What you have to do >> Which lines below contain the word "output"? Copy each one.

Information provided START

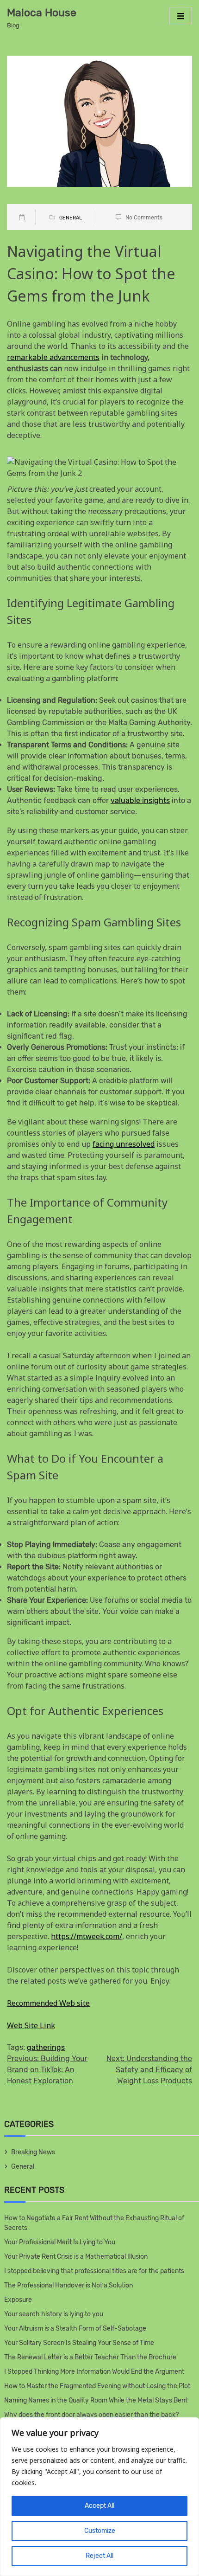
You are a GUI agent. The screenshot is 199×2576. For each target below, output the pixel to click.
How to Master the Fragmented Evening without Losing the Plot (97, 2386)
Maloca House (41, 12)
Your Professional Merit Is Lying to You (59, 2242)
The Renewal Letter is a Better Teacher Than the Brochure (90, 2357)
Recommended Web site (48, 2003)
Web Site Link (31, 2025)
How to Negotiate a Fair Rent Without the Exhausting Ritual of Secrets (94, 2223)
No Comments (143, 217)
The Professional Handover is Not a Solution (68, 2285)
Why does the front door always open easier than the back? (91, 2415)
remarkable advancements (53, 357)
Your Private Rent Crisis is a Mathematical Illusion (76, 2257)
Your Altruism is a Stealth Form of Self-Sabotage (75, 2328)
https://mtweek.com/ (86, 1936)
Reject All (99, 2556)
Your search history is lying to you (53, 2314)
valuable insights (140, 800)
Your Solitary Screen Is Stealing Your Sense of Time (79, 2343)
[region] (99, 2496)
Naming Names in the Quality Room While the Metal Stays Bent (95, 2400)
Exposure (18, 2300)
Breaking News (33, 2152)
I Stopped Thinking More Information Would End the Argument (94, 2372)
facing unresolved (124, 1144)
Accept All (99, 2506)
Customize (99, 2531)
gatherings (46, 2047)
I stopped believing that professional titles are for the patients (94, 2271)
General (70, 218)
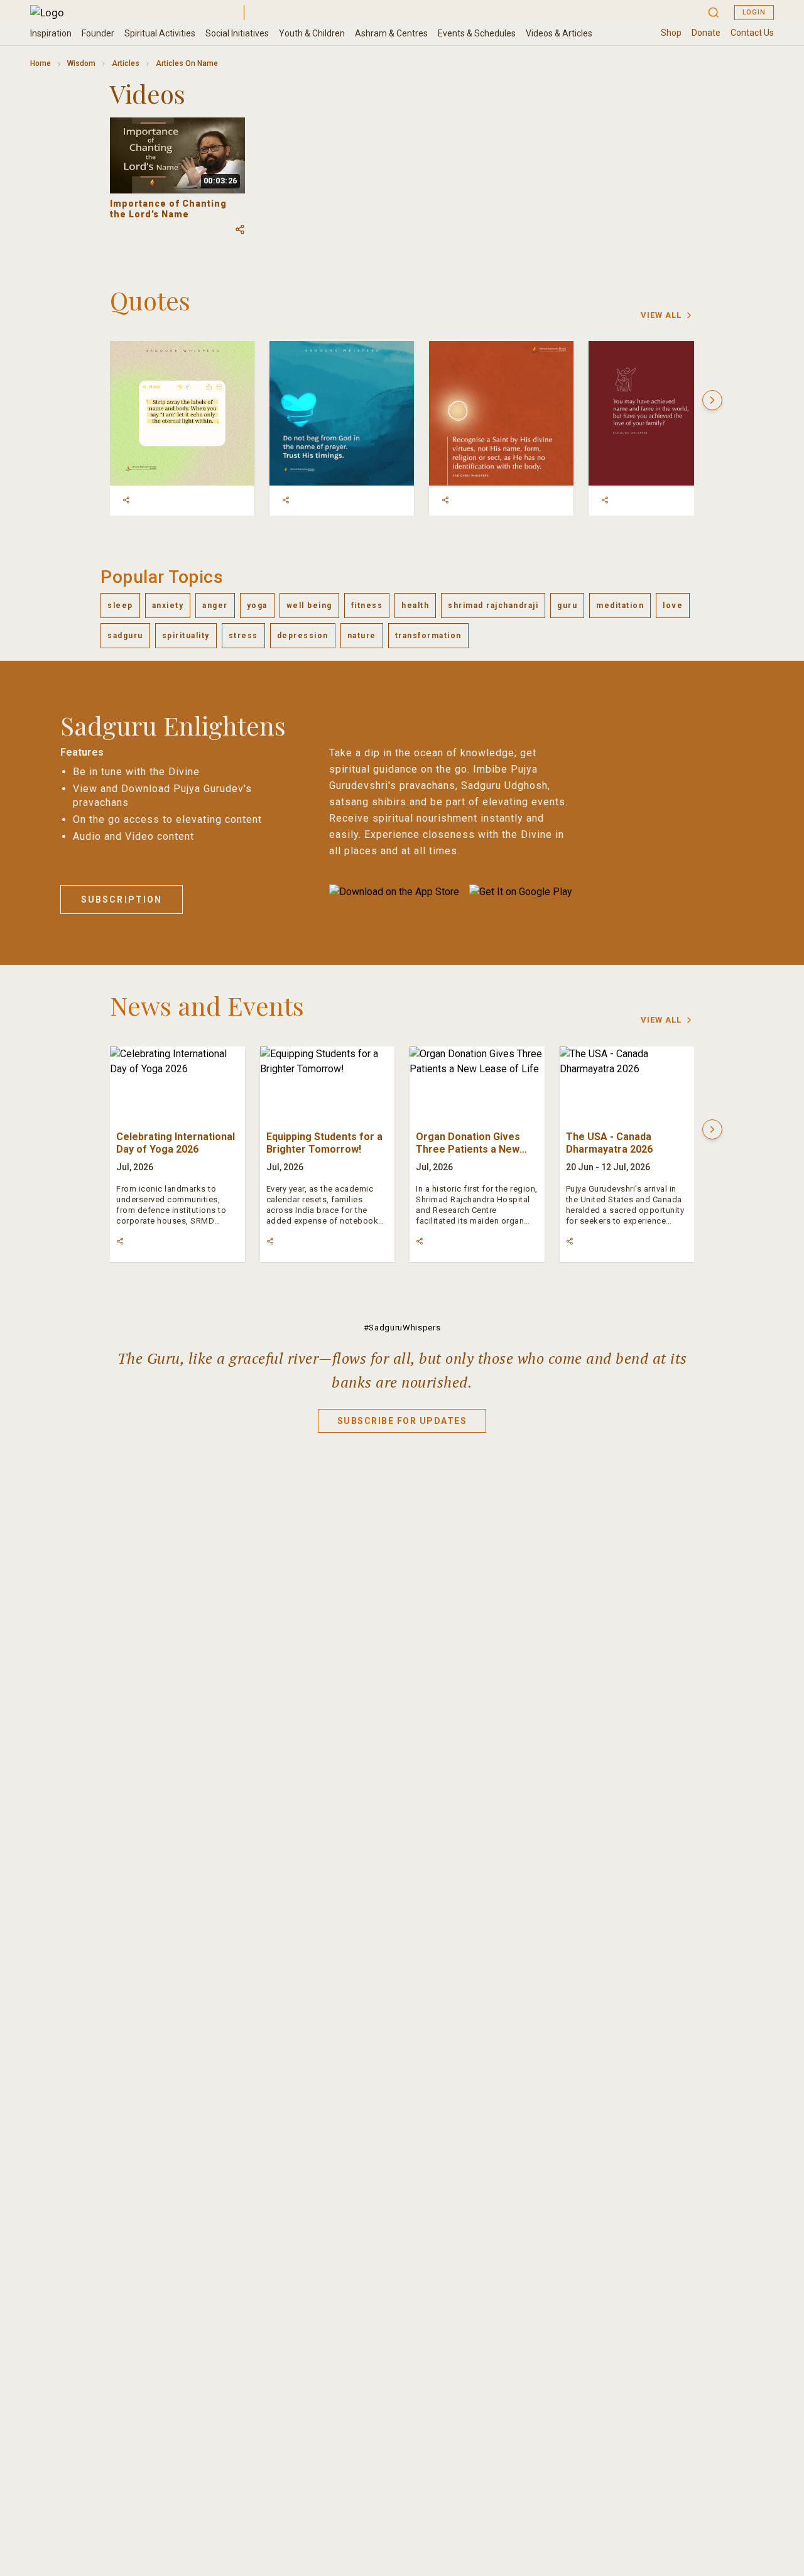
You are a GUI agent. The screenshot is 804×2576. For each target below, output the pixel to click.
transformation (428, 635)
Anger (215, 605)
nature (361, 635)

Information provided END

Completed exercise >>
You are a GUI agent. The screenshot is 199×2576. For each target below, output the pixel to click.
You are a GUI agent. The screenshot is 804×2576. For each target below, output the pixel to click.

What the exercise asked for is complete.